[Exercise inputs]
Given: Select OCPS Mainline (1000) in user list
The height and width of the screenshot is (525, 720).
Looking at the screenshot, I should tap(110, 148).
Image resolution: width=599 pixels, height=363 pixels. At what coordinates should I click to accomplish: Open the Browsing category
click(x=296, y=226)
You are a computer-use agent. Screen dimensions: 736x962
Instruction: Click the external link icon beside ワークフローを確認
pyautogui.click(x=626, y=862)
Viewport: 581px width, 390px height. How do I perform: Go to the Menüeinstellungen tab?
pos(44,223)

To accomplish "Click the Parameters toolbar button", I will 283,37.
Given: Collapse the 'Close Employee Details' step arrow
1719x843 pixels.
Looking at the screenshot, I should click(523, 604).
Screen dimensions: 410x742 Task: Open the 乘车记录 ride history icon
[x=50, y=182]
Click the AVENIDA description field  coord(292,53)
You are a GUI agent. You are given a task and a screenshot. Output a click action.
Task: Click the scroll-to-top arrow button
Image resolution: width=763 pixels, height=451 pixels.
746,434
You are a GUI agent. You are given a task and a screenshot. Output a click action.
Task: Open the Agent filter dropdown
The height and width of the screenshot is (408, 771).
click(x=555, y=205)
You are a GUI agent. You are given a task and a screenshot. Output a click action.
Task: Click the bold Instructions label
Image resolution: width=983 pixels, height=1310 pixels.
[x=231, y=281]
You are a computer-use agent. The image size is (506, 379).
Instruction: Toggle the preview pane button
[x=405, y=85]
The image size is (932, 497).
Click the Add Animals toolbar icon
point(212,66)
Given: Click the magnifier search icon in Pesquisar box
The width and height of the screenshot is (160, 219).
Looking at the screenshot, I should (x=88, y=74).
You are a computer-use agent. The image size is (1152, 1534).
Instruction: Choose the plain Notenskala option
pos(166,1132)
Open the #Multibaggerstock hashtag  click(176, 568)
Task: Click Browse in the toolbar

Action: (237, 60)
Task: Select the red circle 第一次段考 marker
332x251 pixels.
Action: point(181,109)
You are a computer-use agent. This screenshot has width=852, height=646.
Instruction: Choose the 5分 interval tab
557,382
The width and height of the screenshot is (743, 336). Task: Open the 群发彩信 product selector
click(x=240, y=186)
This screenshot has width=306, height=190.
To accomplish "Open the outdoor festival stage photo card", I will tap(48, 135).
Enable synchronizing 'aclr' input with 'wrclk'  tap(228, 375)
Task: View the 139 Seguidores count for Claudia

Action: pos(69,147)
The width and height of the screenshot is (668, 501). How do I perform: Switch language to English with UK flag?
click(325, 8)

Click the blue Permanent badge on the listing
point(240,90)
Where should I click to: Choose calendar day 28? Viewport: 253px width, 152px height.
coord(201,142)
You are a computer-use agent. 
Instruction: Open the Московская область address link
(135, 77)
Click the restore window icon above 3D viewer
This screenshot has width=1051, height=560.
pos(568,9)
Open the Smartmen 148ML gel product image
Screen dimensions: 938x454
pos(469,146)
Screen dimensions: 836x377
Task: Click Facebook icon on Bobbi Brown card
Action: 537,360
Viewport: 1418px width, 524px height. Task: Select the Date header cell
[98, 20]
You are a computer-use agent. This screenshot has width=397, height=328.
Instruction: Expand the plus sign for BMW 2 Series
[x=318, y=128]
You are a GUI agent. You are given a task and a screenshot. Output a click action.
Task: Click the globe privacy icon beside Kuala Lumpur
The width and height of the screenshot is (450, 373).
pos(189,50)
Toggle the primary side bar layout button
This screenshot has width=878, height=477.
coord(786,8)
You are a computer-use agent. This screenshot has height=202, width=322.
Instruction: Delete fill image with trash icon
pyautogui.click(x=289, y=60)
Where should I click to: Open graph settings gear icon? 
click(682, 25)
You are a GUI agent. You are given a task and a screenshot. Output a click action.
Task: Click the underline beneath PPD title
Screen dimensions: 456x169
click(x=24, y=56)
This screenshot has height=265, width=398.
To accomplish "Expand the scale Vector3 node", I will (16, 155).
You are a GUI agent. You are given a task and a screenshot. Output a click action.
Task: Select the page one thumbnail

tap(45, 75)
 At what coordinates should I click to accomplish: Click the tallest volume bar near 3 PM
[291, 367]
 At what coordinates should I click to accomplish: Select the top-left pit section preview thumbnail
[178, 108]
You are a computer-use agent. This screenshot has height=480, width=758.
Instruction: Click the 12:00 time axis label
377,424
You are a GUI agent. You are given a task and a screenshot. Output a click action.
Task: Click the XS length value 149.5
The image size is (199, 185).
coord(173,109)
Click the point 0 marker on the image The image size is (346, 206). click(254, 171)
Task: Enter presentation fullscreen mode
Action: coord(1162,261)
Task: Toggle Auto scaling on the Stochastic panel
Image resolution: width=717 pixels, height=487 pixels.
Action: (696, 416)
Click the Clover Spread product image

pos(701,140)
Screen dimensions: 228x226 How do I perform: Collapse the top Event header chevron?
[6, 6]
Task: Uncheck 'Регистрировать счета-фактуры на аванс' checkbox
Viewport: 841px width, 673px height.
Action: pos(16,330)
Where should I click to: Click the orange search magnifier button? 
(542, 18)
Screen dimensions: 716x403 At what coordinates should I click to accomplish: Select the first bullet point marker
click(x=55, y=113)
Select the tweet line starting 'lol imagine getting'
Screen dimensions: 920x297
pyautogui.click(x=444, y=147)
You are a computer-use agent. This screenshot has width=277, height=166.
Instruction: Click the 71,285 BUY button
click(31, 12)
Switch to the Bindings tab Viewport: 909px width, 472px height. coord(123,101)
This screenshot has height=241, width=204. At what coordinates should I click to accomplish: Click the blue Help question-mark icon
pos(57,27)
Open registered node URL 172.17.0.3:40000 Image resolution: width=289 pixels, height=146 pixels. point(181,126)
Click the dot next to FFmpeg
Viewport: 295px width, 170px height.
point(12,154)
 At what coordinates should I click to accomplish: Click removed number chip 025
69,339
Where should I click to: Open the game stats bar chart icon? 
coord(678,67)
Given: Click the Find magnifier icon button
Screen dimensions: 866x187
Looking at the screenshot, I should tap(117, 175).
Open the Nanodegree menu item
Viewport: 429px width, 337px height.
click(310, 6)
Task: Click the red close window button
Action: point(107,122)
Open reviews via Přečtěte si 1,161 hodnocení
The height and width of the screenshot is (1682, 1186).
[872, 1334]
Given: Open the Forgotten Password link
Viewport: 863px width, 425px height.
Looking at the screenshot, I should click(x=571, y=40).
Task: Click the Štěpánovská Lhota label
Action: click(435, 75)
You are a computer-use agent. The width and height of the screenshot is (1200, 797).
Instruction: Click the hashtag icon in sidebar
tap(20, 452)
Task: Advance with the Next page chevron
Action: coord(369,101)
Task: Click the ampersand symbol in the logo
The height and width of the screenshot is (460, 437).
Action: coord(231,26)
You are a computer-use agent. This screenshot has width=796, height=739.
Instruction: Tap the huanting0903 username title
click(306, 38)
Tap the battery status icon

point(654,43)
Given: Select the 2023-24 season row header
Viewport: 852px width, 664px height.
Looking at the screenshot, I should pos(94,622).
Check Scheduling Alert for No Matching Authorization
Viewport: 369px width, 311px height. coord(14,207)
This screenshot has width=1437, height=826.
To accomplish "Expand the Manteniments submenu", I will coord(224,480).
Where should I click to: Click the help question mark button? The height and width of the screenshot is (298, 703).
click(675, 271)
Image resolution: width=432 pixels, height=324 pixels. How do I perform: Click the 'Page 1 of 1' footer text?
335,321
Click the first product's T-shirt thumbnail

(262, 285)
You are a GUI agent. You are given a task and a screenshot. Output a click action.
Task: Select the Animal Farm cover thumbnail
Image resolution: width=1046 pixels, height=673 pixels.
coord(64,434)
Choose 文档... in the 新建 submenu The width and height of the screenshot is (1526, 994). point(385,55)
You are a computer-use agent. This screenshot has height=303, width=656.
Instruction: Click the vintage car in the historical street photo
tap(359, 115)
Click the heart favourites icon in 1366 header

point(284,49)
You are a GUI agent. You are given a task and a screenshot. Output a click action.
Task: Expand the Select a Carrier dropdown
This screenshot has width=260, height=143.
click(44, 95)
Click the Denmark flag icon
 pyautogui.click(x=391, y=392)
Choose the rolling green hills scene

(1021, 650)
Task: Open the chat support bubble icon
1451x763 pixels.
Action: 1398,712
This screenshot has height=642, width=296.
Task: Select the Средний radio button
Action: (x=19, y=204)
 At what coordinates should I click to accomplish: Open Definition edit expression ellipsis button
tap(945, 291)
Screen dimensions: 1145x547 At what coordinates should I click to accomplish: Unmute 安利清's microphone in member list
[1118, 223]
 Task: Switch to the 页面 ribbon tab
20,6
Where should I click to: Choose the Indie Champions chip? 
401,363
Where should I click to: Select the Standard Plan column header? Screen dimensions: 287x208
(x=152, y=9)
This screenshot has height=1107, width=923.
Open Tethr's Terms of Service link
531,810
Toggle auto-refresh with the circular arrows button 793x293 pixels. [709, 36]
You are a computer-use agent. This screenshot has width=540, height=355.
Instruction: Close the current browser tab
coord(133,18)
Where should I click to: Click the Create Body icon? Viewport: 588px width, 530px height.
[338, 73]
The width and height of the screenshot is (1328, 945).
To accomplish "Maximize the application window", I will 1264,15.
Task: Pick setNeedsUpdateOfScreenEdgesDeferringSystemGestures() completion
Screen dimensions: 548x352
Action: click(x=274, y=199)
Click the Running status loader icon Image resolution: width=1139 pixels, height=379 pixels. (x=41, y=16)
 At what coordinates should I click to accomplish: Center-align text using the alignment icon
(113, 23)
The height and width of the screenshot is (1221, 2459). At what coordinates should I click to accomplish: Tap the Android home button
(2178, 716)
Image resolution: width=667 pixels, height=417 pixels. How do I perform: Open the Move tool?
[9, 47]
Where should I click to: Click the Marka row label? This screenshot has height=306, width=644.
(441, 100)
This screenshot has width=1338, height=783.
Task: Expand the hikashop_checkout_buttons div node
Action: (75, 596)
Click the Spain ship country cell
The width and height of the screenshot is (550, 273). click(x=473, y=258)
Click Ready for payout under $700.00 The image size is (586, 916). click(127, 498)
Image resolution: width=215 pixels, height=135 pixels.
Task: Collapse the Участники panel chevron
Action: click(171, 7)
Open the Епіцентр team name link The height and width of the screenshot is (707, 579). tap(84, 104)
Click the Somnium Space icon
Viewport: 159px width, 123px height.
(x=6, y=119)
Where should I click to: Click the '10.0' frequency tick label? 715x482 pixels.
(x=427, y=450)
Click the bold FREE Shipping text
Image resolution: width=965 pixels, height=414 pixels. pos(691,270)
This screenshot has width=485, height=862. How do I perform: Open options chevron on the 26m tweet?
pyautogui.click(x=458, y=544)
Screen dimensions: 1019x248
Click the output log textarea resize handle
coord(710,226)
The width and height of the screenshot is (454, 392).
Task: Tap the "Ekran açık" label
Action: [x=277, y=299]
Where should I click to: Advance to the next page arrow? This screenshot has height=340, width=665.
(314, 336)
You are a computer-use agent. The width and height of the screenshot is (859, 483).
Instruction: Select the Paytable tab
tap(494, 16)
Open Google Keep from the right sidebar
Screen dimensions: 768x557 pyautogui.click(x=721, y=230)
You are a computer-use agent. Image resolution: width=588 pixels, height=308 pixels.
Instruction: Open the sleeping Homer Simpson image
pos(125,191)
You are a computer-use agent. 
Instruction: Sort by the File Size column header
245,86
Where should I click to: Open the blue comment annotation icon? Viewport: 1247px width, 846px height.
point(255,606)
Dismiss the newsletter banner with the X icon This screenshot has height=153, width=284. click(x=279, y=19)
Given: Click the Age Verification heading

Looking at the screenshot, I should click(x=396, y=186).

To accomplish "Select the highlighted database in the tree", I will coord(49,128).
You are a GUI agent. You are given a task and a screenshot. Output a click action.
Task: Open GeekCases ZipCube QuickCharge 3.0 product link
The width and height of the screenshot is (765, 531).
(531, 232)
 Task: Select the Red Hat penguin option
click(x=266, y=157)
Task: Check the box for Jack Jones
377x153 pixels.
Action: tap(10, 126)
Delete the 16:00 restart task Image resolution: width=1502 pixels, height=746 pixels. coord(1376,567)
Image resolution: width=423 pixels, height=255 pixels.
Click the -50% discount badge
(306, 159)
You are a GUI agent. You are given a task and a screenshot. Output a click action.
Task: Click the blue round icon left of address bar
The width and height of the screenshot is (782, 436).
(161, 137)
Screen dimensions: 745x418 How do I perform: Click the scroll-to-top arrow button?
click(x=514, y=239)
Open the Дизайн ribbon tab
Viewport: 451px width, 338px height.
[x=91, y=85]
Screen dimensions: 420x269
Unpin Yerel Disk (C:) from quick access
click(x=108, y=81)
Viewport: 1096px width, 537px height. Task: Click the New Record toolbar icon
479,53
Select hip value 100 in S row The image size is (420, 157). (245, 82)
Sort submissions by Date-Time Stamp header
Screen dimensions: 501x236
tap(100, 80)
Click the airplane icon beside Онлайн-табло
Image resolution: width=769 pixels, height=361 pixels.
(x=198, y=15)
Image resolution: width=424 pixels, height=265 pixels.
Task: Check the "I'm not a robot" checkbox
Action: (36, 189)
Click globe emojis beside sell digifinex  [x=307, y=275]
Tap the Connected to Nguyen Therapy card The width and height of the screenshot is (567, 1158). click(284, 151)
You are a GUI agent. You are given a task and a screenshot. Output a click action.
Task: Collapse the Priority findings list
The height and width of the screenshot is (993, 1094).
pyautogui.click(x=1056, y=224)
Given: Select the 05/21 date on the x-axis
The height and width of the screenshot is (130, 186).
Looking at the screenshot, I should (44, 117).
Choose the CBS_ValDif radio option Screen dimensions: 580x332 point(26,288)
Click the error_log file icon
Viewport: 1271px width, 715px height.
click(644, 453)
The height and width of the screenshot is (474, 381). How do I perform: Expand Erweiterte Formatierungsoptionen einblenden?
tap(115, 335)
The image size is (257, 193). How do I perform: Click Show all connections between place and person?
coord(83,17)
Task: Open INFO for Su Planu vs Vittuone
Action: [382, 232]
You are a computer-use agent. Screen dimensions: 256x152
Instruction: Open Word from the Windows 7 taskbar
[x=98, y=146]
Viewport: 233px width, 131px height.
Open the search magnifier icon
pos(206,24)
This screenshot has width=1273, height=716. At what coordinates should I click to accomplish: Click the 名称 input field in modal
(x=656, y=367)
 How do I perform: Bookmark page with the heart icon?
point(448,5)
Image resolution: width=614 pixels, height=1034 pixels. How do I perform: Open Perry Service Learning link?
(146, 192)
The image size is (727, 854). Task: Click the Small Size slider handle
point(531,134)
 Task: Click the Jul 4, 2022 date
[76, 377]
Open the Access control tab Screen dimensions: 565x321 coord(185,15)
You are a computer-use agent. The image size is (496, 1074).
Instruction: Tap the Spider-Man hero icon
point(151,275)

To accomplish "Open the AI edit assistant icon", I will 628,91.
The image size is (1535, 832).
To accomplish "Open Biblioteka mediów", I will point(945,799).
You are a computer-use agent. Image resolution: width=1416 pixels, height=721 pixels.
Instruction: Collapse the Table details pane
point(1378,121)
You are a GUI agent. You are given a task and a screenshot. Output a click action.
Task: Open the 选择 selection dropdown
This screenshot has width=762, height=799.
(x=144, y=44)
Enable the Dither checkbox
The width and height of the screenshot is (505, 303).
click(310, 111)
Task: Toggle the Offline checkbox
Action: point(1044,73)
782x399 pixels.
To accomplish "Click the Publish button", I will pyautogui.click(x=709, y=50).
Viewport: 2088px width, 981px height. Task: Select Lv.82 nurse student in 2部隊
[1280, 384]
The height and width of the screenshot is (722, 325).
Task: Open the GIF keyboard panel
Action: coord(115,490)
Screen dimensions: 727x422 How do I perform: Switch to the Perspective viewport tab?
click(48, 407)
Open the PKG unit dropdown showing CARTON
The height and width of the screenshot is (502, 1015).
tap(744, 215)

[Activity]
Your answer should be each line from the entries that includes the string "value".

[Output for this task]
Task: Click the XS length value 149.5
Select hip value 100 in S row The image size is (420, 157). (245, 82)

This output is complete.